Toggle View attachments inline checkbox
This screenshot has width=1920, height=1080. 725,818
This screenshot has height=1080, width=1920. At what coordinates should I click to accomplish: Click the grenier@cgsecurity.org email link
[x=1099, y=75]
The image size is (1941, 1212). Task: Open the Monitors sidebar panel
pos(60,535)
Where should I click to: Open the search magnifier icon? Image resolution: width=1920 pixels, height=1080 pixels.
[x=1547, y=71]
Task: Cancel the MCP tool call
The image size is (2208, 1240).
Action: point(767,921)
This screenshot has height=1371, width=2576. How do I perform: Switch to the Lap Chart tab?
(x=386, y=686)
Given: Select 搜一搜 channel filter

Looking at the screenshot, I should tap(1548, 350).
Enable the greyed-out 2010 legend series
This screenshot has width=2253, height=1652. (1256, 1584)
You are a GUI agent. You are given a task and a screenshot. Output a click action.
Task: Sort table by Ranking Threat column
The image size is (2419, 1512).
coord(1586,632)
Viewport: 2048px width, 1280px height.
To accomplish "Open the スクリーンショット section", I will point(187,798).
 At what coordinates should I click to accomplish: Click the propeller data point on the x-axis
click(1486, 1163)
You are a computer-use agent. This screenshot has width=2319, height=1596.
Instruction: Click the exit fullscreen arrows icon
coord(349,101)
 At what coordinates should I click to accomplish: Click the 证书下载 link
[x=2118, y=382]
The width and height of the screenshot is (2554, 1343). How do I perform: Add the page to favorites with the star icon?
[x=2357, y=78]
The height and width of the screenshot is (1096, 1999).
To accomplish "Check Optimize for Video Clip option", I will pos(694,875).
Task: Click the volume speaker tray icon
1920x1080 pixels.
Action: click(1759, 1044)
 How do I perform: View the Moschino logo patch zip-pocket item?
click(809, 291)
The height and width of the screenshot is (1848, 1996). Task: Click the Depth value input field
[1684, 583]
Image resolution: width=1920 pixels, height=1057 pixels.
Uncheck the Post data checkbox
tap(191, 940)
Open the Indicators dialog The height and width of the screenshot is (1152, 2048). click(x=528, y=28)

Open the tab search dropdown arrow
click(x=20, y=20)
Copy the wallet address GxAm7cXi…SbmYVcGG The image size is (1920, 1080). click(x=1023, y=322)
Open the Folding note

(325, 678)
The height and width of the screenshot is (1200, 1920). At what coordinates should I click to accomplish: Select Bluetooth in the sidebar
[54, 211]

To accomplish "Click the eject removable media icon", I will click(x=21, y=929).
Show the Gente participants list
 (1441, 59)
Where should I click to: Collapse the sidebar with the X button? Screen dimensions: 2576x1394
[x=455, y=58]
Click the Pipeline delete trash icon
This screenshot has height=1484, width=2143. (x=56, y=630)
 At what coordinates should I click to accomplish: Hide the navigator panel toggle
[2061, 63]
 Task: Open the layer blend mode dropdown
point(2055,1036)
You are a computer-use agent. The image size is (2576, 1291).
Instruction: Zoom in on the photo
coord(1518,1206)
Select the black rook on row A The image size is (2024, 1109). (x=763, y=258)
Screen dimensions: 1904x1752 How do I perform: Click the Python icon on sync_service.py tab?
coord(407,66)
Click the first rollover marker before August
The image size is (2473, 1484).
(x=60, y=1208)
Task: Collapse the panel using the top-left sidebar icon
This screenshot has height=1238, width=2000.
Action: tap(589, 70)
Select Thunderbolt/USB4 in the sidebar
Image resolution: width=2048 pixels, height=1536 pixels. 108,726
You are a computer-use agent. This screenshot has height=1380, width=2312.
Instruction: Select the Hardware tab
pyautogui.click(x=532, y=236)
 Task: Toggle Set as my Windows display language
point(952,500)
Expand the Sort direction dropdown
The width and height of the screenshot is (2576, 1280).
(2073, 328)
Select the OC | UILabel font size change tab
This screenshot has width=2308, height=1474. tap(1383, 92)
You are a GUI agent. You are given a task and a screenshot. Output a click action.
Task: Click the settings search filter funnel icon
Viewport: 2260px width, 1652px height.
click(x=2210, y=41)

# # #

Could you copy every line from the records that mentions the word "computer"?

You are a computer-use agent. This screenshot has width=2319, height=1596.
You are a computer-use agent. The image size is (2576, 1291).
You are a computer-use agent. This screenshot has height=1380, width=2312.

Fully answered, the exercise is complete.